■ **What is being asked**:
Gather all lines in the entries that include the word "Delete".

======== Record extracts ========

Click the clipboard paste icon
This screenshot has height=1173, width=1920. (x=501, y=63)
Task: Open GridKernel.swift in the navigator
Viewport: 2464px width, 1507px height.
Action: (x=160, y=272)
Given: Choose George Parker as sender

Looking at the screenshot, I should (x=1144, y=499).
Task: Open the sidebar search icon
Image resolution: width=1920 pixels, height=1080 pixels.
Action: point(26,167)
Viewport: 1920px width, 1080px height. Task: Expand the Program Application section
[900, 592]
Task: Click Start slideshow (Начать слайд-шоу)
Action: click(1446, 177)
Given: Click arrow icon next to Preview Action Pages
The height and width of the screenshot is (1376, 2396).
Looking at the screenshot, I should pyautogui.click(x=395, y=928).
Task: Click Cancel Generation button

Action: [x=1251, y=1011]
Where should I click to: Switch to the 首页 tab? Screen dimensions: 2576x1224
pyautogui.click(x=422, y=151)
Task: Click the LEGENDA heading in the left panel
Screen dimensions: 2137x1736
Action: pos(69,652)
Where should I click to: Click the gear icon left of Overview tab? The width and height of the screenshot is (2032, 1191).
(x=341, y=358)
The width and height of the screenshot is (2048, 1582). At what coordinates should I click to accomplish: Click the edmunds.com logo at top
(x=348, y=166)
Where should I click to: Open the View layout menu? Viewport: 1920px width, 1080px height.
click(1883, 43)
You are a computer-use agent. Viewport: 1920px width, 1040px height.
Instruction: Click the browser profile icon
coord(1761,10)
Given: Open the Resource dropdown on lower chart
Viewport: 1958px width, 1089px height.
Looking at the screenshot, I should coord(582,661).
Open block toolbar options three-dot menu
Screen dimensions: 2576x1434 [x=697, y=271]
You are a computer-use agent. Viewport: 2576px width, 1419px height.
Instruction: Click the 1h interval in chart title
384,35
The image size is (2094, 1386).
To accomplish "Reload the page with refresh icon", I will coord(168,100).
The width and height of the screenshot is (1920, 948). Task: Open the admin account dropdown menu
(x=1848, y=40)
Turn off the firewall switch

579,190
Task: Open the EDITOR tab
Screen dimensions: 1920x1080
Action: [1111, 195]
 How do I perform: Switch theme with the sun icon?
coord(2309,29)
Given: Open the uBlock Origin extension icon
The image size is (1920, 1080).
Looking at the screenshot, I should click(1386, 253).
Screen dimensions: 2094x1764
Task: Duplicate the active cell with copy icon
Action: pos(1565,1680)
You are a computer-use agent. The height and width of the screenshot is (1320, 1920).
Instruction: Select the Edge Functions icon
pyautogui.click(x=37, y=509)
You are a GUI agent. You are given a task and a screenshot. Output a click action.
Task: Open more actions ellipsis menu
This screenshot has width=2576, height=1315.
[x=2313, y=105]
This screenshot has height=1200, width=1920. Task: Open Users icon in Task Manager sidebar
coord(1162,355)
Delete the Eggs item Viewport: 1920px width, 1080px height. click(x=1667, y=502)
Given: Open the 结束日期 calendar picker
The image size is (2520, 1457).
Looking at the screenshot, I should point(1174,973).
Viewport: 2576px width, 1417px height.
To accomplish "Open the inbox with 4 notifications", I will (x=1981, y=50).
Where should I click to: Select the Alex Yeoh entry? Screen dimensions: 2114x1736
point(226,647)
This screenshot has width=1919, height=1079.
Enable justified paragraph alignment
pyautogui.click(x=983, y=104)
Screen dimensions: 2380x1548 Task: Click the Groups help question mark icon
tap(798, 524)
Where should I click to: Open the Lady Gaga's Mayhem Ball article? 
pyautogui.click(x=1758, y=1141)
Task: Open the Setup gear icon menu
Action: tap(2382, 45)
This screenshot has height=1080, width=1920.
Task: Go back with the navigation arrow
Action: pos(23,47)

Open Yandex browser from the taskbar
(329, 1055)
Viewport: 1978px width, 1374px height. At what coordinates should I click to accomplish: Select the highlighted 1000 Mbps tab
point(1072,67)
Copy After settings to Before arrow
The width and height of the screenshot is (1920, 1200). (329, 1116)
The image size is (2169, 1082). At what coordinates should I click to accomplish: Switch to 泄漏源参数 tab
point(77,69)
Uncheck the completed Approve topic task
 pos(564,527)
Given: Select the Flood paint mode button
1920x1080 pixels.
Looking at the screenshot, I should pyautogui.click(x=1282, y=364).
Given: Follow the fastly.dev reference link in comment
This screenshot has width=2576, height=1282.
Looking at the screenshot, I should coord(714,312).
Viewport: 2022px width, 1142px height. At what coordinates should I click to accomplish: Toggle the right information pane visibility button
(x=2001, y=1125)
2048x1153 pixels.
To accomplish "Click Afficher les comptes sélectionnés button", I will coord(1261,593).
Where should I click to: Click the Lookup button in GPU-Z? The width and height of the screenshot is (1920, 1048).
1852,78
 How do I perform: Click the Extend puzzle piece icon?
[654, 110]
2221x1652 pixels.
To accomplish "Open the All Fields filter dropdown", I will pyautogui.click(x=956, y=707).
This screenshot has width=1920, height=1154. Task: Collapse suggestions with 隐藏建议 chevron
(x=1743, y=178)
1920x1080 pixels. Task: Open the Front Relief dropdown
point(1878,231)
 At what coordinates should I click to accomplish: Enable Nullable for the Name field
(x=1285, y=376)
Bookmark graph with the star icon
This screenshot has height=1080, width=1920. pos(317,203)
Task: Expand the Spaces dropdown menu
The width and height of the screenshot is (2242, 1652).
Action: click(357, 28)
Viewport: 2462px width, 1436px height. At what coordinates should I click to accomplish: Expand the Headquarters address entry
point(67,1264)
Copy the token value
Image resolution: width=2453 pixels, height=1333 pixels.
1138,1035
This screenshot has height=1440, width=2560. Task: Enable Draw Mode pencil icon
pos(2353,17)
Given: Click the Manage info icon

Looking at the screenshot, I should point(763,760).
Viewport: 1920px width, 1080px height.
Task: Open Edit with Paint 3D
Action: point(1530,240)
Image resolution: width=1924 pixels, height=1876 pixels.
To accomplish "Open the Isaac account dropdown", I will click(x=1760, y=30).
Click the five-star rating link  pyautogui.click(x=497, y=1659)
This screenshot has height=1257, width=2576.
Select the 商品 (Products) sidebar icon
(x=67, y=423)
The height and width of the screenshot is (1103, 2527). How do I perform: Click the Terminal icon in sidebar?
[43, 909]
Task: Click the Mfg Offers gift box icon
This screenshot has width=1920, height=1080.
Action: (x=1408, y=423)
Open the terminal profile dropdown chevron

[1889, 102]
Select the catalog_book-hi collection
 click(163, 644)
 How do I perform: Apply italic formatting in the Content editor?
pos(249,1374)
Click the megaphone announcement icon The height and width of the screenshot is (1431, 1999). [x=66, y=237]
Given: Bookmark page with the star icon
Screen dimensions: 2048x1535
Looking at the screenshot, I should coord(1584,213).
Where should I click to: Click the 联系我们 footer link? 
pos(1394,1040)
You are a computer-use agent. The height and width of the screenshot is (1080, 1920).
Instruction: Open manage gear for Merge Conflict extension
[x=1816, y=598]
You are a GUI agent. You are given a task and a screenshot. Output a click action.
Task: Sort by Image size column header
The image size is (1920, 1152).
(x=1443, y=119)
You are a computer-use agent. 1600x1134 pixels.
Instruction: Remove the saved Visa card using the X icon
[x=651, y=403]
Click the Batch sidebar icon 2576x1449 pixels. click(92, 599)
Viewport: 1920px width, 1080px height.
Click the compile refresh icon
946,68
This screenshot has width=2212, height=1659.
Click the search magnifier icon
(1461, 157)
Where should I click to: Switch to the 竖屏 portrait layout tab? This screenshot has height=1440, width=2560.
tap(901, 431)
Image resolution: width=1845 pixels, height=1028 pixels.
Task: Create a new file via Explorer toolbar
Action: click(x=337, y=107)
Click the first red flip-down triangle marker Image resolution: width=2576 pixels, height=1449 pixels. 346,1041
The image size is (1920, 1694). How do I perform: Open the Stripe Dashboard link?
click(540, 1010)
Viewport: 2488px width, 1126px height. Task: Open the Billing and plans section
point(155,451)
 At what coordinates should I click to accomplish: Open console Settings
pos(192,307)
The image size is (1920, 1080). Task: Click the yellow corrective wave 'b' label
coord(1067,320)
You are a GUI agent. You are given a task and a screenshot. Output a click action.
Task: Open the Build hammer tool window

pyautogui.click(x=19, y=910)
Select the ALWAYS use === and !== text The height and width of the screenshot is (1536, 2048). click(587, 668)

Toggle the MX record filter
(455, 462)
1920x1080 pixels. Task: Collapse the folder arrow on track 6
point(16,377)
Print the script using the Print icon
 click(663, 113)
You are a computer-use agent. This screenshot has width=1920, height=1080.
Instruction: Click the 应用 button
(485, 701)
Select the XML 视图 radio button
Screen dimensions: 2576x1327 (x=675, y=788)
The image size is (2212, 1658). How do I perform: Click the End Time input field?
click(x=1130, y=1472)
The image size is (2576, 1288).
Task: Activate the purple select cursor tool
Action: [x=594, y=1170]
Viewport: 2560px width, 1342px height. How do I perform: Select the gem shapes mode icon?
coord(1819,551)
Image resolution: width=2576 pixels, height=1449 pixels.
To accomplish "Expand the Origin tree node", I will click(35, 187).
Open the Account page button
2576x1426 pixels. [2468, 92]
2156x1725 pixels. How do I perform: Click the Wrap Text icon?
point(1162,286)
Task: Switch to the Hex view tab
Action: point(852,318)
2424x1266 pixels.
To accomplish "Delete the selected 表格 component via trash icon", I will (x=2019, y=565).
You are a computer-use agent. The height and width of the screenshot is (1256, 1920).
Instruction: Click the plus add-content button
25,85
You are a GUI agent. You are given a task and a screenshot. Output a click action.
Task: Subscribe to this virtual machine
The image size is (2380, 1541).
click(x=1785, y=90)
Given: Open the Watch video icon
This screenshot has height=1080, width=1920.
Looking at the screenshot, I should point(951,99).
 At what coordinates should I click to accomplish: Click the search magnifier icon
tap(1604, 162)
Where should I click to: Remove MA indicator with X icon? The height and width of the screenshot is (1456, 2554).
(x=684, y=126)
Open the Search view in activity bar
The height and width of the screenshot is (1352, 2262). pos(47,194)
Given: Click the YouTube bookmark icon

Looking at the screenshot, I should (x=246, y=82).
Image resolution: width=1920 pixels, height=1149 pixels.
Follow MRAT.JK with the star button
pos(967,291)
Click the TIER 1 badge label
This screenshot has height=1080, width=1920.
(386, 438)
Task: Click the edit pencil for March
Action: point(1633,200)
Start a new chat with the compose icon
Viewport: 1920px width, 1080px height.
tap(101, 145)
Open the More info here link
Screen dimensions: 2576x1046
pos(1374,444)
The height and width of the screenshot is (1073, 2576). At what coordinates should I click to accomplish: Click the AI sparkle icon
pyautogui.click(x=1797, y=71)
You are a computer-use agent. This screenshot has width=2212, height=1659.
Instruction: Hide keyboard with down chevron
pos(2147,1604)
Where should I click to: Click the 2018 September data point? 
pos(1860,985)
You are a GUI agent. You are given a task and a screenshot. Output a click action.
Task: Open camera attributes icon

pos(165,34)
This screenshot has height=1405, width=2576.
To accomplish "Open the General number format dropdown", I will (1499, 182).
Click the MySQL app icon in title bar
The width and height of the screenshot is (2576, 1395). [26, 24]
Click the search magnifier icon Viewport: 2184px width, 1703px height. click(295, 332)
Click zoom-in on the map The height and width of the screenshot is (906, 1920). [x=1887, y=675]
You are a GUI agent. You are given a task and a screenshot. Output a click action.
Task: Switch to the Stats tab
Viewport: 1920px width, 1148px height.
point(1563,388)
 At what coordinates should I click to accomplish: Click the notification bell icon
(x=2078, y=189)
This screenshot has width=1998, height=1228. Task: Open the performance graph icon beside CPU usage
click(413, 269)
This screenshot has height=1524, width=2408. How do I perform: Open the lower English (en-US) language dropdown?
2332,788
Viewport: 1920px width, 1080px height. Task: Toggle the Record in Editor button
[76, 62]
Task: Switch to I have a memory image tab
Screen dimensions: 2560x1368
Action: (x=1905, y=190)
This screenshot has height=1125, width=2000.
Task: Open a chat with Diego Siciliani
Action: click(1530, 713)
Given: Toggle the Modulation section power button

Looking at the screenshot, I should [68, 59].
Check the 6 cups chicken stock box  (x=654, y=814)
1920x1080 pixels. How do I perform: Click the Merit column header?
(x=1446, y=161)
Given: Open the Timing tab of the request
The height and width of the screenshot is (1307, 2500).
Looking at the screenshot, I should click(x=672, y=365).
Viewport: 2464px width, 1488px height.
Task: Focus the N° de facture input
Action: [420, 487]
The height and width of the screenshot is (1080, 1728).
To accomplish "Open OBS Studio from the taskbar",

========

■ **Exercise result**:
Delete the Eggs item Viewport: 1920px width, 1080px height. click(x=1667, y=502)
To accomplish "Delete the selected 表格 component via trash icon", I will (x=2019, y=565).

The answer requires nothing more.